God Corresponds to Himself (Jüngel and Barth)

Gods-Being-is-in-BecomingIf I ever succeed in writing a book that’s even half as theologically precise as Eberhard Jüngel’s God’s Being Is in Becoming, I will die a happy man. 1 This book is an incredibly dense work of theology. With a precise eye for detail Jüngel interprets Barth’s doctrine of the Trinity in a profound and intricate way, all the while with a concise style any writer would be wise to emulate. Though because it is such a dense book, it is at once an incredibly difficult book. Though this is not exactly due to Jüngel’s style (though that’s probably also the case), but because of the subject at hand: the doctrine of the Trinity. If anywhere in theology there is required careful precision and complexity, it is here.

I am about two-thirds of the way through the book; so far I’m enjoying it immensely, and I’m looking forward to the final section. When I was reading (slowly) today, as I tried to grasp the concepts Jüngel was trying to bring forth from Barth’s doctrine of the Trinity, one point in particular struck me that I want to briefly quote and discuss here. That is, the notion that, “God corresponds to Himself”.

God Corresponds to Himself

The interesting thing about this phrase isn’t just how profound it is (though it is) and how important it is for understanding the Trinity (which it is), but the fact that for Jüngel, this phrase sums up the entirety of Barth’s project in the Church Dogmatics. He writes that the entire Dogmatics is basically an interpretation of this idea! So it is important to understand what he means by it and how it relates to the Trinity. But first, we’ll quote Jüngel for context:

“…God’s being ad extra [externally, for us] corresponds essentially to His being ad intra [internally, in Himself] in which it has its basis and prototype. God’s self-interpretation (revelation) is interpretation as correspondence. Note: as interpreter of Himself, God corresponds to His own being. But because God as His own interpreter (even in His external works) is Himself, and since in this event as such we are also dealing with the being of God, then the highest and final statement which can be made about the being of God is: God corresponds to Himself.

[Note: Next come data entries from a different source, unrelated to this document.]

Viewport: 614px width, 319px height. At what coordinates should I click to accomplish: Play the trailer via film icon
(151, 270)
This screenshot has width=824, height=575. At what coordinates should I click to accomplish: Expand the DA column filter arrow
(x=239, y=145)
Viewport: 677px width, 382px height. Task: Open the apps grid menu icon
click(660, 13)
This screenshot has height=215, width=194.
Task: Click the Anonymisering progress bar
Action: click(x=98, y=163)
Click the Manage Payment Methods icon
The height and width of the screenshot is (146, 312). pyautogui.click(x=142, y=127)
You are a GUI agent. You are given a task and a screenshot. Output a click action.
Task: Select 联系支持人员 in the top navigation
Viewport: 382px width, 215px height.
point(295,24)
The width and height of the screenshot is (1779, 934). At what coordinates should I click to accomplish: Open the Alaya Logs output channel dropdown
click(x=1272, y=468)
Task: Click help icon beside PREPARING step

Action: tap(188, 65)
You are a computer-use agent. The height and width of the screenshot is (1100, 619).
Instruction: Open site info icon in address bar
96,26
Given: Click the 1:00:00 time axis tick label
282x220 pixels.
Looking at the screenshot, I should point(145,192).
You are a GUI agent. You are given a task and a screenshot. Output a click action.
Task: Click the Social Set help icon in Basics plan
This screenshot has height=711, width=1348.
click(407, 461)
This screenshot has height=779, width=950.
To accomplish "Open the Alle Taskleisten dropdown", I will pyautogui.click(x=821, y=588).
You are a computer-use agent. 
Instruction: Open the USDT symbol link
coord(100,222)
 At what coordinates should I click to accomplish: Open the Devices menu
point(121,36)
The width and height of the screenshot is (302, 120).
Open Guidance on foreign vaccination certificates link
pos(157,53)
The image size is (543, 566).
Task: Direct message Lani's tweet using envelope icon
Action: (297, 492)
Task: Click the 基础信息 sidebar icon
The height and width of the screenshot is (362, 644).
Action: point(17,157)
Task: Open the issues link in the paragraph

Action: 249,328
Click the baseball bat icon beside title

Barth’s Dogmatics is in reality basically a thorough exegesis of this statement. Once it is not understood as an attempt to objectify God, but as an attempt to grasp the mystery of God where it is revealed as mystery, then this statement implies a movement which, over and above brilliance and diligence, makes possible a dogmatics of the stature of the Church Dogmatics. The Dogmatics is a brilliant and diligent attempt to reconstruct in thought the movement of the statement ‘God corresponds to Himself.'” 2

What does Jüngel mean by “correspond” here? He further states,

“That God corresponds to Himself is a statement of a relation. The statement means that God’s being is a relationally structured being.” 3

This is, for Jüngel, another way of explaining God’s self-relatedness. This self-relatedness is God’s distinction, the distinction of God in three modes of being.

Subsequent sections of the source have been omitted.